Clarence Hill

Personal information
- Nationality: British (Bermuda)
- Born: 26 June 1951 (age 75)
- Weight: Heavyweight

Boxing career

Boxing record
- Wins: 19
- Losses: 3
- Draws: 1

= Clarence Hill (boxer) =

Bermudian boxer (born 1951)

Clarence Hill (born 26 June 1951) is a Bermudian retired boxer. At the 1976 Summer Olympics he won a bronze medal in the Heavyweight division, making Hill the first athlete from Bermuda to win an Olympic medal and the only one until 2021.

==Early life==
Clarence Hill was born in 1951 to parents Ruth and Rupert Hill. He attended the Central School and Heron Bay junior schools in Bermuda. He was introduced to boxing after moving to New Jersey in the United States and attending Clinton Place Junior High. After watching Muhammad Ali, Hill was encouraged to become a professional boxer. He returned to Bermuda at 17 and began boxing with the Bermuda Police Service and the Bermuda Boxing Association. He participated in at least 27 fights, winning all of them, which made him eligible for the 1976 Summer Olympics.

==Professional career==
Hill competed at the 1976 Summer Olympics in Montreal, winning bronze in the heavyweight division and becoming the first Bermudan to win an Olympic medal. After the Olympics, Hill was offered to be trained by George Francis in England, but was unable to due to having been convicted of marijuana possession when he was 19 years old. Hill made his professional debut in 1980 against British boxer David Fry, winning the match with a first-round knockout. After winning his first twelve fights, Hill took on future WBA champ Tony Tubbs at the University of New Mexico in August 1982. He finished his career with a final pro record of 18 wins (13 by knockout), three losses and a draw.

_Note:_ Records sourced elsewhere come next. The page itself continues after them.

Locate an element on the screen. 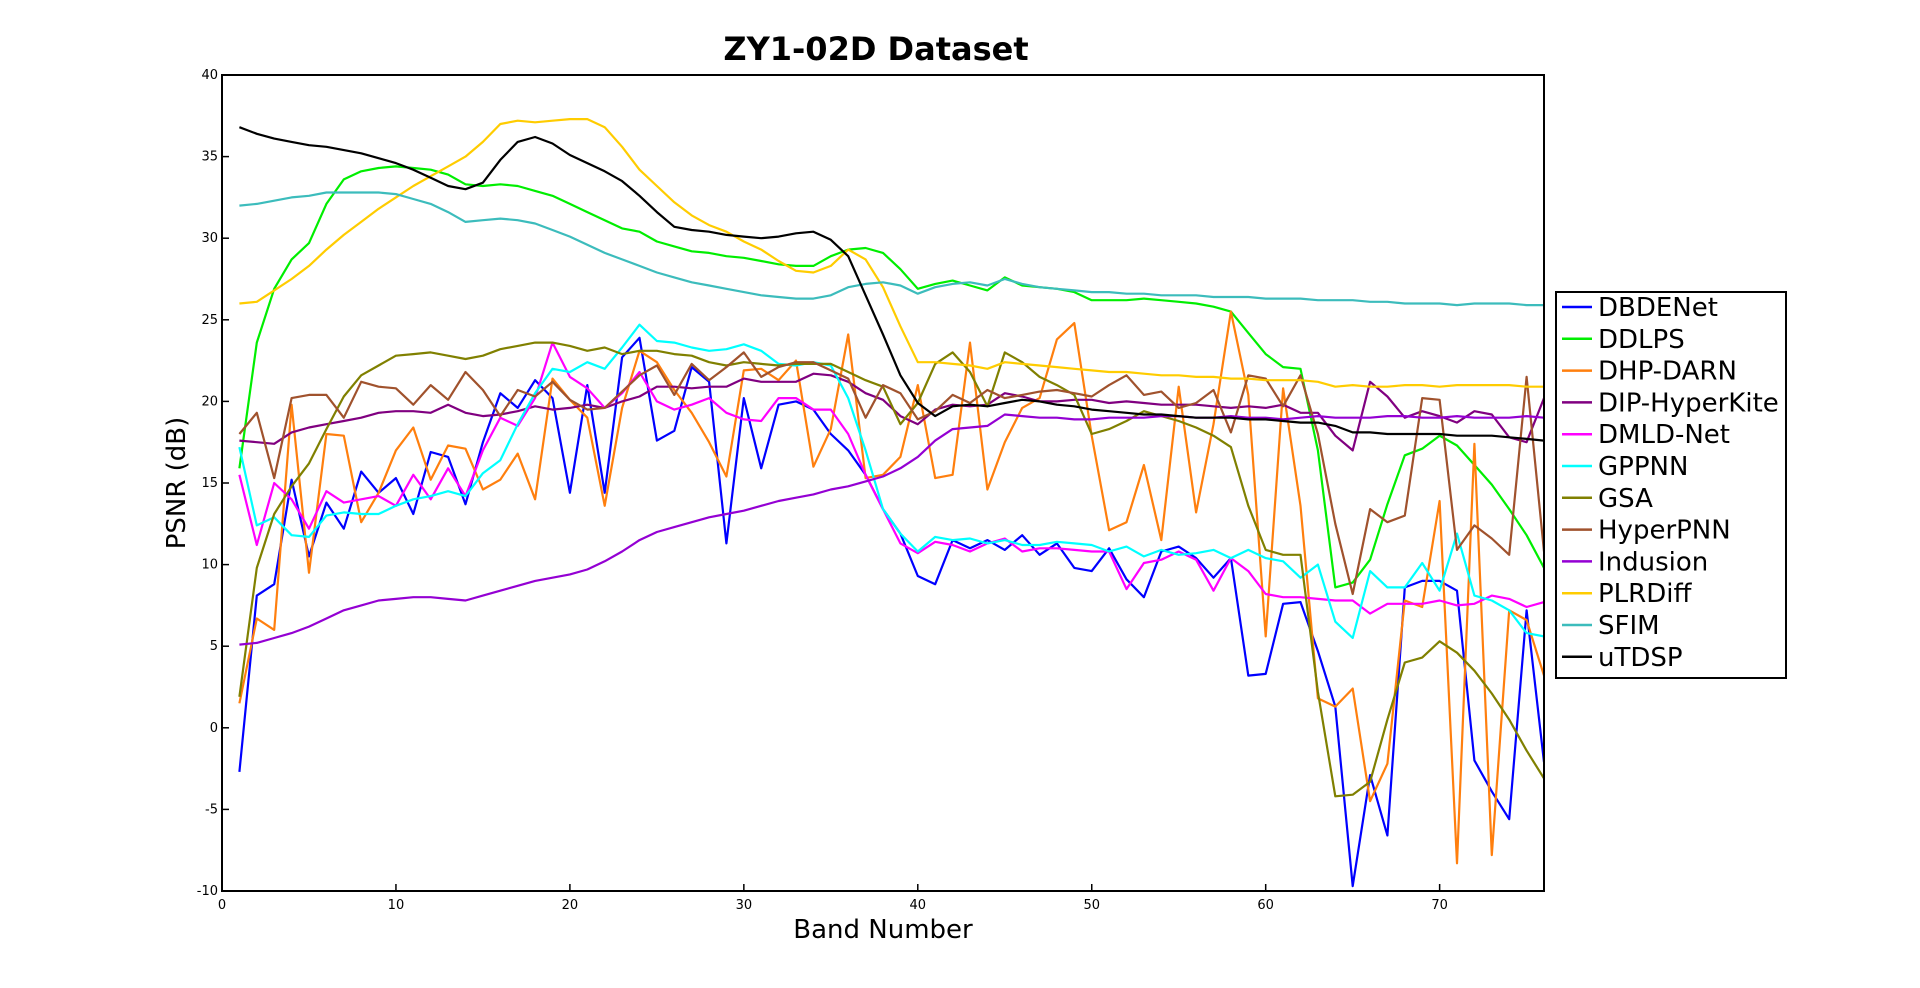 This screenshot has height=988, width=1920. x-tick-label: 70 is located at coordinates (1440, 906).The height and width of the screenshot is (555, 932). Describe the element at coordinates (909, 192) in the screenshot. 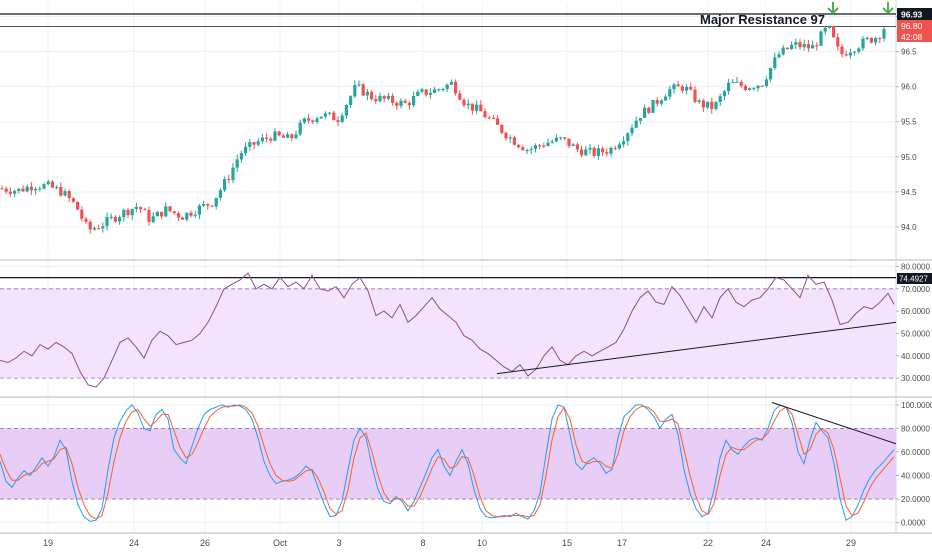

I see `y-tick-label: 94.5` at that location.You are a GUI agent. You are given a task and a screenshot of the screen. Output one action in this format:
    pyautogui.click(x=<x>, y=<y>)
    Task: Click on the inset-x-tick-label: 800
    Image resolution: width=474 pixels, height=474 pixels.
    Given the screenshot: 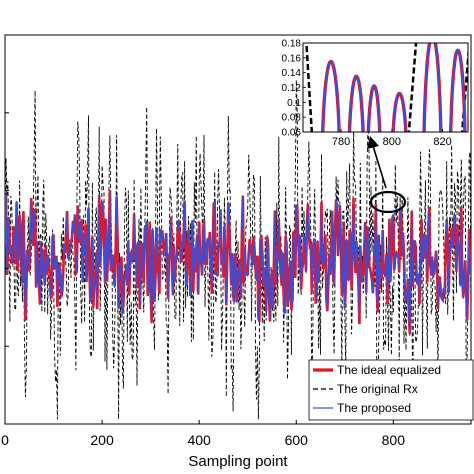 What is the action you would take?
    pyautogui.click(x=392, y=142)
    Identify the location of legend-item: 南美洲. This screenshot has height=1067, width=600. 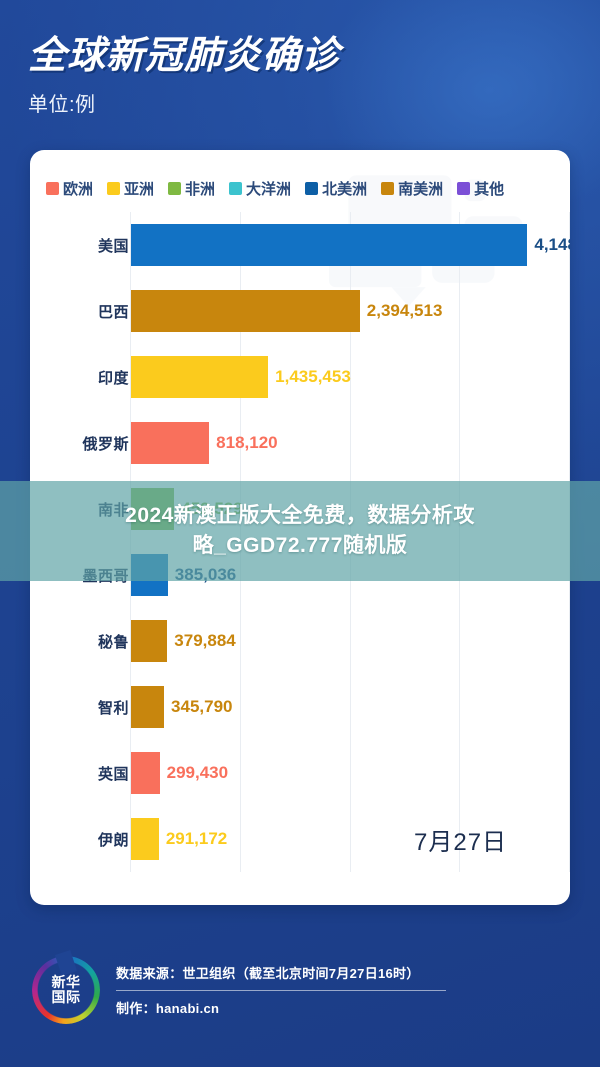
(412, 188).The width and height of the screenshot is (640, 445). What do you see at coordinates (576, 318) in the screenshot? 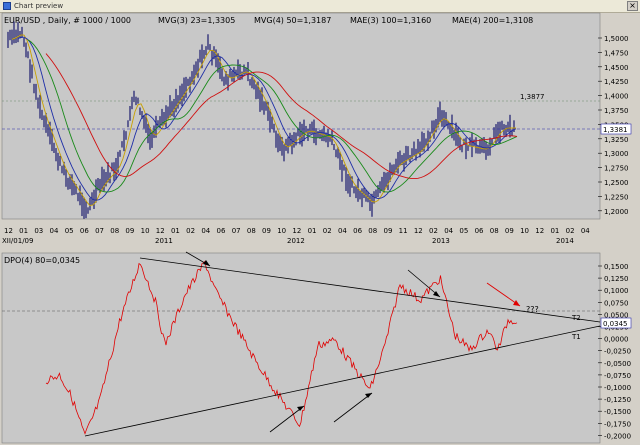
I see `trend-label-t2: T2` at bounding box center [576, 318].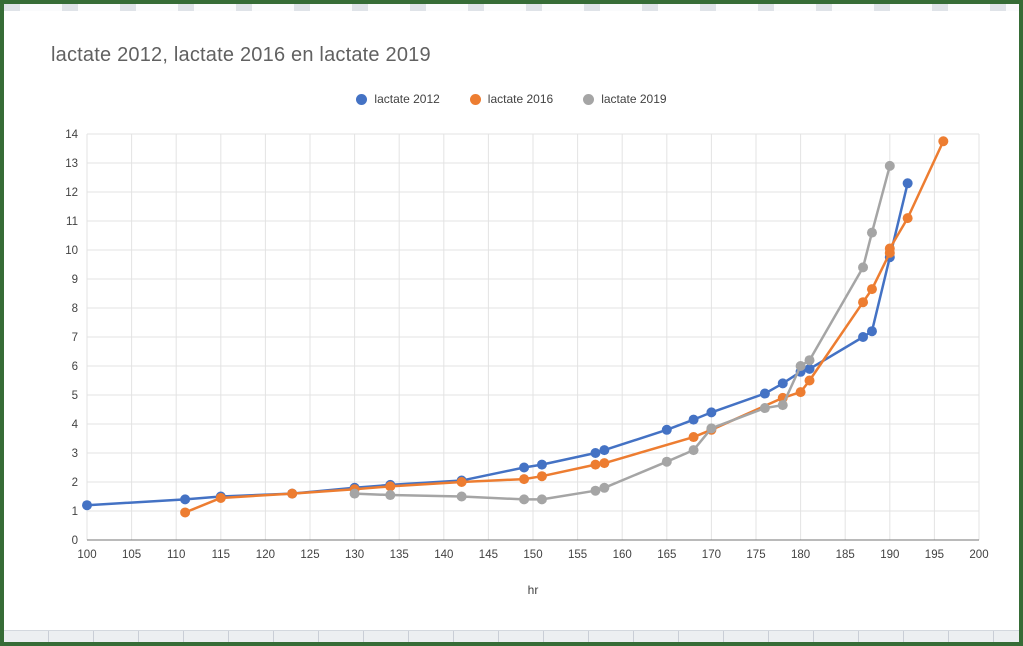 This screenshot has height=646, width=1023. Describe the element at coordinates (354, 555) in the screenshot. I see `svg-text: 130` at that location.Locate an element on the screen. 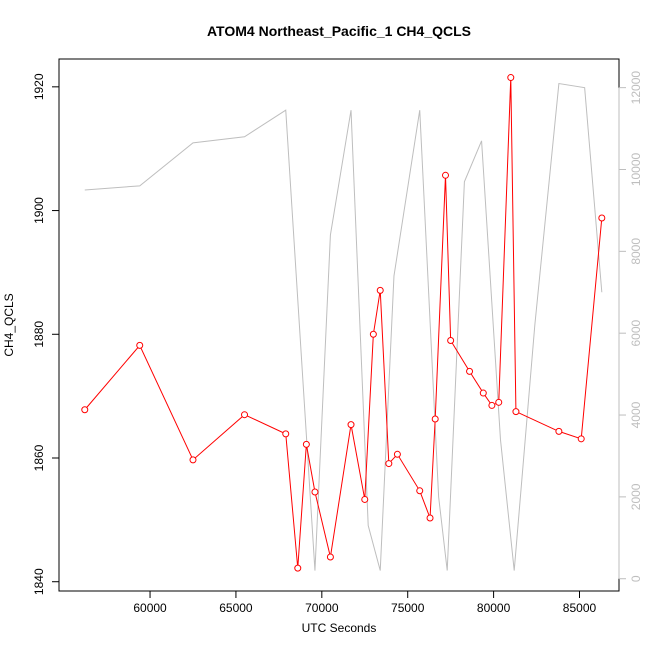 This screenshot has width=650, height=650. y2-tick-label: 10000 is located at coordinates (636, 169).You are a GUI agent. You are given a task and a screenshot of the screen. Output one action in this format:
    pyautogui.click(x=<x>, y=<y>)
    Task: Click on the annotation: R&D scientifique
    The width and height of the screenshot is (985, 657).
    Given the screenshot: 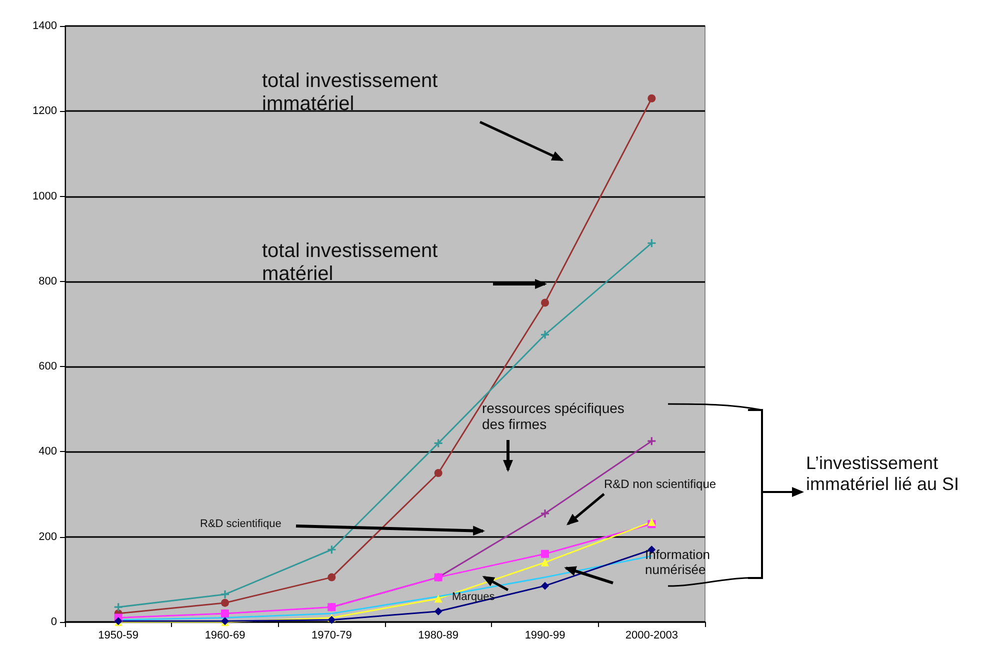 What is the action you would take?
    pyautogui.click(x=241, y=524)
    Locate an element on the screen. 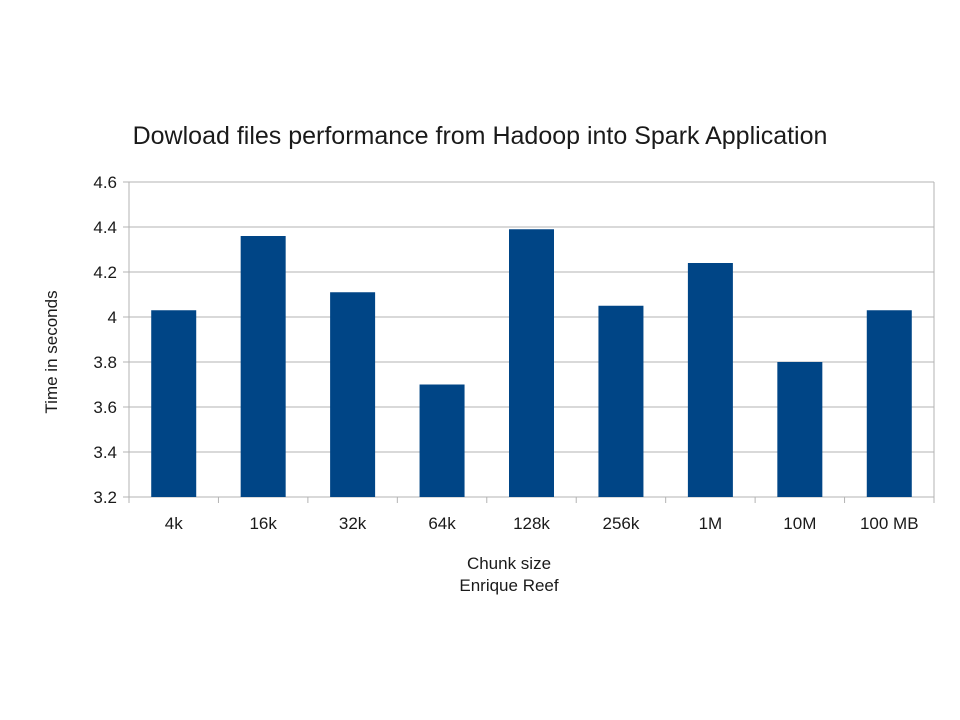  x-axis-label: Chunk size is located at coordinates (509, 564). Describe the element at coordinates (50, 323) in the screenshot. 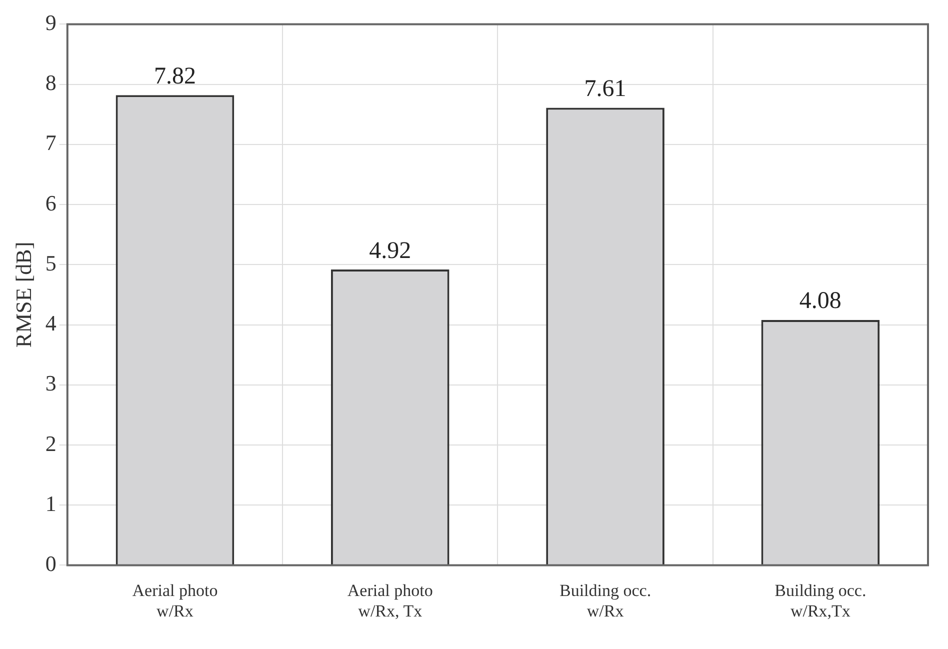

I see `y-tick-label: 4` at that location.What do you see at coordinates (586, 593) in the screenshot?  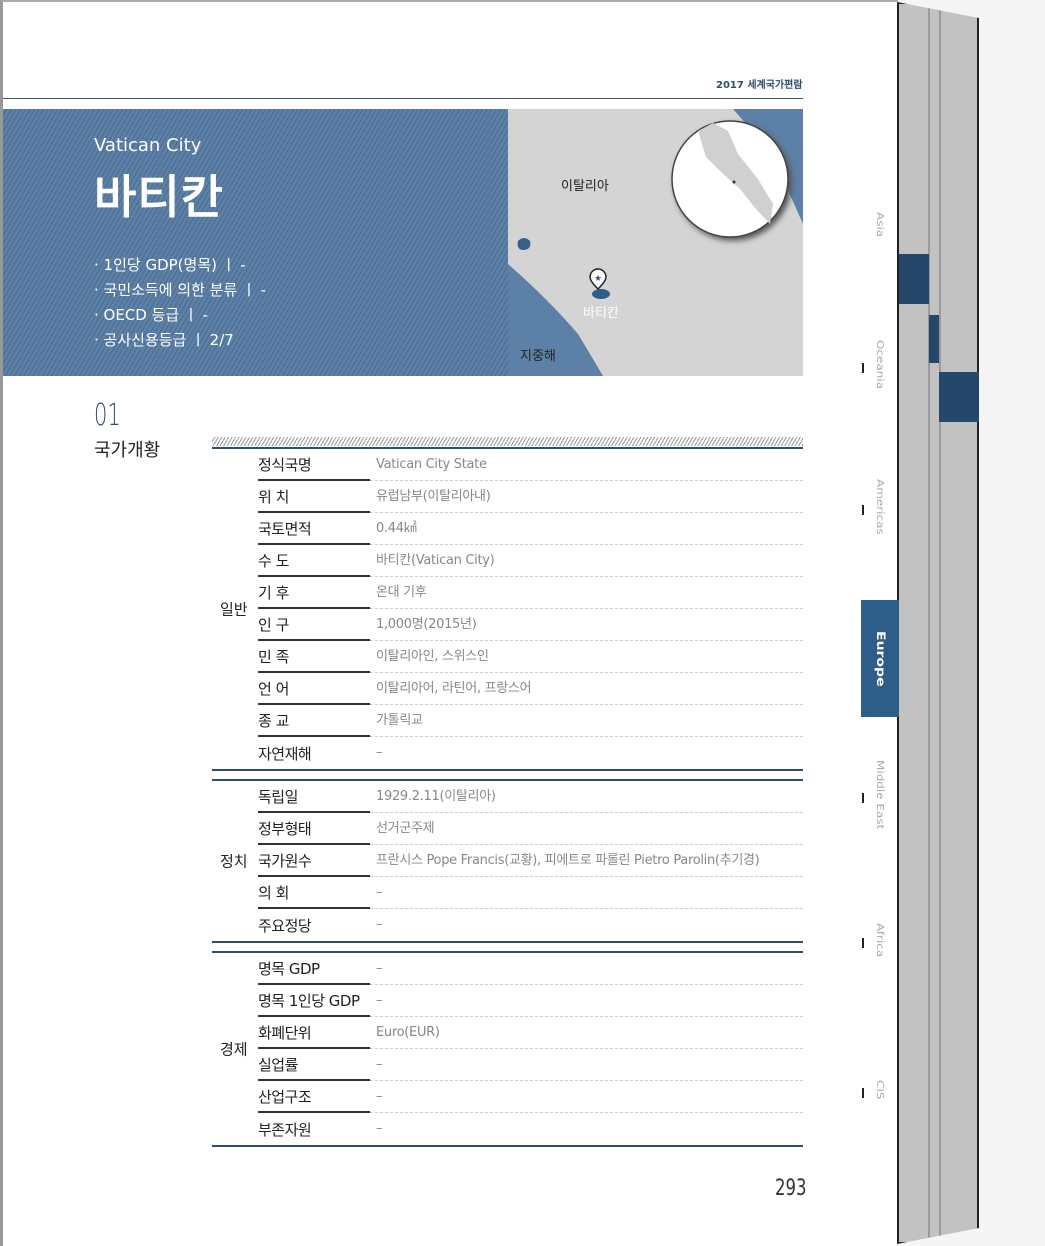 I see `row-value: 온대 기후` at bounding box center [586, 593].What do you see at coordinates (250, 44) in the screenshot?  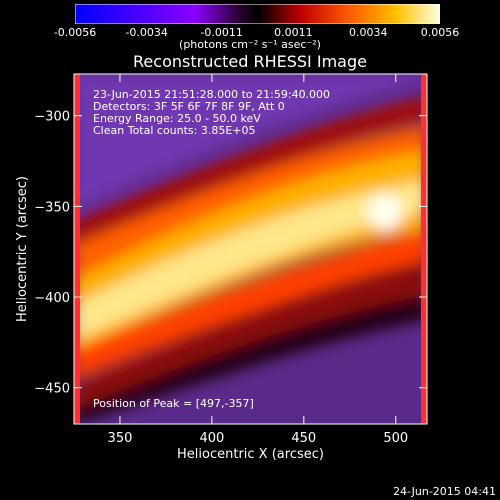 I see `colorbar-units: (photons cm⁻² s⁻¹ asec⁻²)` at bounding box center [250, 44].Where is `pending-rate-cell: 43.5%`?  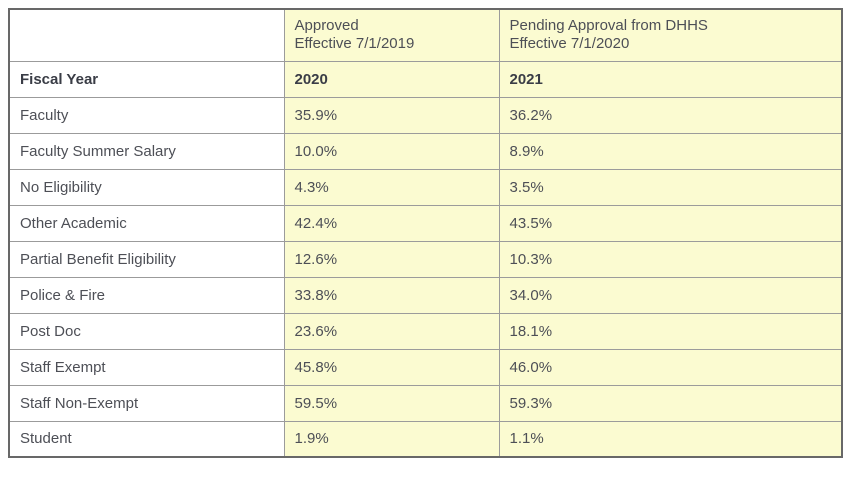 pending-rate-cell: 43.5% is located at coordinates (670, 223).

In 2004, the Bermuda Sports Hall of Fame was created, and Hill was not included, causing controversy. The exclusion of Hill was suspected to be due to his time incarcerated, despite him being at the time the only Bermudan to win an Olympic medal. He was inducted into the Hall of Fame in 2005. In 2019, he was awarded $10,000 "in honour of his international achievements in boxing". Additionally, the Clarence Hill Multi-Purpose Gymnasium was named in his honor.

== Personal life ==
After retiring from boxing, Hill struggled mentally, and served time in prison for various offenses. He subsequently improved his life and began training young boxers. He strongly believes that people struggling can turn their lives around. During his second time in prison, he got over his drug addiction and was reschooled as a carpenter.